(Beginning of Supplied material)

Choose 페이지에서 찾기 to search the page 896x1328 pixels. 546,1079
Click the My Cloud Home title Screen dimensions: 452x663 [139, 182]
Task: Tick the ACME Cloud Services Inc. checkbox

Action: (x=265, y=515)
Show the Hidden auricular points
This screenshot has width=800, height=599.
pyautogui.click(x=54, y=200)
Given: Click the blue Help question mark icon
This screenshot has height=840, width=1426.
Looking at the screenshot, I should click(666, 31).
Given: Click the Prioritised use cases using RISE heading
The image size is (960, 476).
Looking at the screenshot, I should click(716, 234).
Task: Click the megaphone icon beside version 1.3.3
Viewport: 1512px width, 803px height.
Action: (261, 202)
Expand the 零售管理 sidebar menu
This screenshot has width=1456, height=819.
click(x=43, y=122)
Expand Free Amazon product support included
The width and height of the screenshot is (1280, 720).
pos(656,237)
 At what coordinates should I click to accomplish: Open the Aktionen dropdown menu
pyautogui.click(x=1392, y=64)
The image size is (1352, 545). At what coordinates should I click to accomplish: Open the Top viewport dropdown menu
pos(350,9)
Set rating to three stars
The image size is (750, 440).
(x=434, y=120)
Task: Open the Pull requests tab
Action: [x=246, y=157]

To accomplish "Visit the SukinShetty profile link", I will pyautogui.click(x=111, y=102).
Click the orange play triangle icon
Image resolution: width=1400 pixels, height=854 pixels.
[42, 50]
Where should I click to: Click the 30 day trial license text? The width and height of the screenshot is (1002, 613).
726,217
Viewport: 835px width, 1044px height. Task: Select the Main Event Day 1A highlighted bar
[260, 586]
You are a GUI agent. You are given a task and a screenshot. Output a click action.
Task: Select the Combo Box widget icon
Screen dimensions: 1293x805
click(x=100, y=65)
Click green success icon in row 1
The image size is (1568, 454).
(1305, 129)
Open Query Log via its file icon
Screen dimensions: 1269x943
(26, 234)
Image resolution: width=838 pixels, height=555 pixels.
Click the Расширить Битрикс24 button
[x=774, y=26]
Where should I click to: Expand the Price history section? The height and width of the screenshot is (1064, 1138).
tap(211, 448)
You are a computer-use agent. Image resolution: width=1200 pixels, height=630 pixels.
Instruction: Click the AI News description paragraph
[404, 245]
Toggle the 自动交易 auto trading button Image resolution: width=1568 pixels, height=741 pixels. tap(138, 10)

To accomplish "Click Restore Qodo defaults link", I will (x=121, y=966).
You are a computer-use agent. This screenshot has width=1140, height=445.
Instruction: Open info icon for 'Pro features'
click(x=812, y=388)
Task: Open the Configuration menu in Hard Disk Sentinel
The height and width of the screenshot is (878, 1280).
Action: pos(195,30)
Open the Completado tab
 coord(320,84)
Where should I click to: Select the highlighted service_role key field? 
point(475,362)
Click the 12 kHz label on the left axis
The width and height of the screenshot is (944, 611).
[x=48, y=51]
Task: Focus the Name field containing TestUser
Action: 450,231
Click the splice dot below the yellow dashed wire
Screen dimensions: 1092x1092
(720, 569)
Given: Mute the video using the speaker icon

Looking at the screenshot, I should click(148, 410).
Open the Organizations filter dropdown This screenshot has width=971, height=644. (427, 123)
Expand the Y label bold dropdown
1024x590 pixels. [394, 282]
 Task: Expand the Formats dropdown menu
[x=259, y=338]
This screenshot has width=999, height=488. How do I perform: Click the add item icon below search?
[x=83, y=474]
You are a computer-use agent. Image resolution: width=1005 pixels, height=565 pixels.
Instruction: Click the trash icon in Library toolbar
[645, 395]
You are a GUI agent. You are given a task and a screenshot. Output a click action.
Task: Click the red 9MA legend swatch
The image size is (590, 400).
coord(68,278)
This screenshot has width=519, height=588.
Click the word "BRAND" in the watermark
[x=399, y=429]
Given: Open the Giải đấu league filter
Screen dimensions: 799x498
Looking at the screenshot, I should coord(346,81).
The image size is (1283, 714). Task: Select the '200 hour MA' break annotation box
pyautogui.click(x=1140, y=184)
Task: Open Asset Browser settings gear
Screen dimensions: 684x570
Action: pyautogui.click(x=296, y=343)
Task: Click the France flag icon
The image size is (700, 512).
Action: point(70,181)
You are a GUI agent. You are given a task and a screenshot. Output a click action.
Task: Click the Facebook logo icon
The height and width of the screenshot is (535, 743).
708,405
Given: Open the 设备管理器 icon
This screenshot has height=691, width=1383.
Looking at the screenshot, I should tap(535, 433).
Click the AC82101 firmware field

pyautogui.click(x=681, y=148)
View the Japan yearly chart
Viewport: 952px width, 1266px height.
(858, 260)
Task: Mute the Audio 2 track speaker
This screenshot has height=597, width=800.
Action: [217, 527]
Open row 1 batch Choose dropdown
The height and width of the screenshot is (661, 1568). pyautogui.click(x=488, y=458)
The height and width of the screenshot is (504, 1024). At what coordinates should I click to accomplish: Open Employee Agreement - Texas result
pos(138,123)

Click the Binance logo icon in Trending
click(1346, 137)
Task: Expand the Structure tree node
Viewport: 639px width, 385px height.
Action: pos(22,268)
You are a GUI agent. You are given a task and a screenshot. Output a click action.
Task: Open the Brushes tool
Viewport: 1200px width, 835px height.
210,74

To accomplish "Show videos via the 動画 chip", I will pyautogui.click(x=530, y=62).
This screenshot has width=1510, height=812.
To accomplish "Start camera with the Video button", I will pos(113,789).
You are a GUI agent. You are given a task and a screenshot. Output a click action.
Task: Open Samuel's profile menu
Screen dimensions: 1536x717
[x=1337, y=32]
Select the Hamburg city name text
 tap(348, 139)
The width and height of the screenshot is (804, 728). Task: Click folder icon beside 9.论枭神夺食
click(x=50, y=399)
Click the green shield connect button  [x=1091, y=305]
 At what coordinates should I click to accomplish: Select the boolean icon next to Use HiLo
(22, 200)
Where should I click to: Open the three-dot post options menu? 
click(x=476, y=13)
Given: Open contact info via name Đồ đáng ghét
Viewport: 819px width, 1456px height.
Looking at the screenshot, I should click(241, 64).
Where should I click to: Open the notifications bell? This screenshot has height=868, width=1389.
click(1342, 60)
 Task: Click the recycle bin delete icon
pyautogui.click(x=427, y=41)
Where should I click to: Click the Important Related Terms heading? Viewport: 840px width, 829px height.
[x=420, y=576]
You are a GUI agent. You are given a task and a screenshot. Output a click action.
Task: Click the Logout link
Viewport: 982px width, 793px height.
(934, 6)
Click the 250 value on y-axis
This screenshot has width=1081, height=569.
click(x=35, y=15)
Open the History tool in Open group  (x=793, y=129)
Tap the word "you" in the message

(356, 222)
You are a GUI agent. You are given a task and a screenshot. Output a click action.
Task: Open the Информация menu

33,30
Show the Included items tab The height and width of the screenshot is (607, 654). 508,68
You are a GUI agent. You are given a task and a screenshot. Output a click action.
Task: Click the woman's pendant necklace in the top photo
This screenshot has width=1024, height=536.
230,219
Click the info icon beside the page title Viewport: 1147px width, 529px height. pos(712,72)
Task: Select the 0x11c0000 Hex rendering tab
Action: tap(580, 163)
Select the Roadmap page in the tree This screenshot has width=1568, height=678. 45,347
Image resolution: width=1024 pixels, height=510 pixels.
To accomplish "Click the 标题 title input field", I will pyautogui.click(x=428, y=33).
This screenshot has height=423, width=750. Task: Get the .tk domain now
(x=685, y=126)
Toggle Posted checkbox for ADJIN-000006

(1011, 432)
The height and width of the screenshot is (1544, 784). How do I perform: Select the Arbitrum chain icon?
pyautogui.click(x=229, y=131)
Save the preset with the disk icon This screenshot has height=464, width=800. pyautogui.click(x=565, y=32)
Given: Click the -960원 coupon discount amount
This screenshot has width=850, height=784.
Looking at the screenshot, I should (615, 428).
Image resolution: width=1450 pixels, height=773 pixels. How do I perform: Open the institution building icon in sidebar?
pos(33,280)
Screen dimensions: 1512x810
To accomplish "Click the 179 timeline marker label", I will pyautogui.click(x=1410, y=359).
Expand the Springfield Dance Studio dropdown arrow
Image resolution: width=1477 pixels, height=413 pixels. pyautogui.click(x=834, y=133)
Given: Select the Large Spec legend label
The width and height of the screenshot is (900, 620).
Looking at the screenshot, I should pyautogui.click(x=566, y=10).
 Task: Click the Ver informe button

(End of Supplied material)

=== What is expected ===
Gather each line of the records holding the string "legend".

=== Answer section ===
Task: Click the red 9MA legend swatch
Given: Select the Large Spec legend label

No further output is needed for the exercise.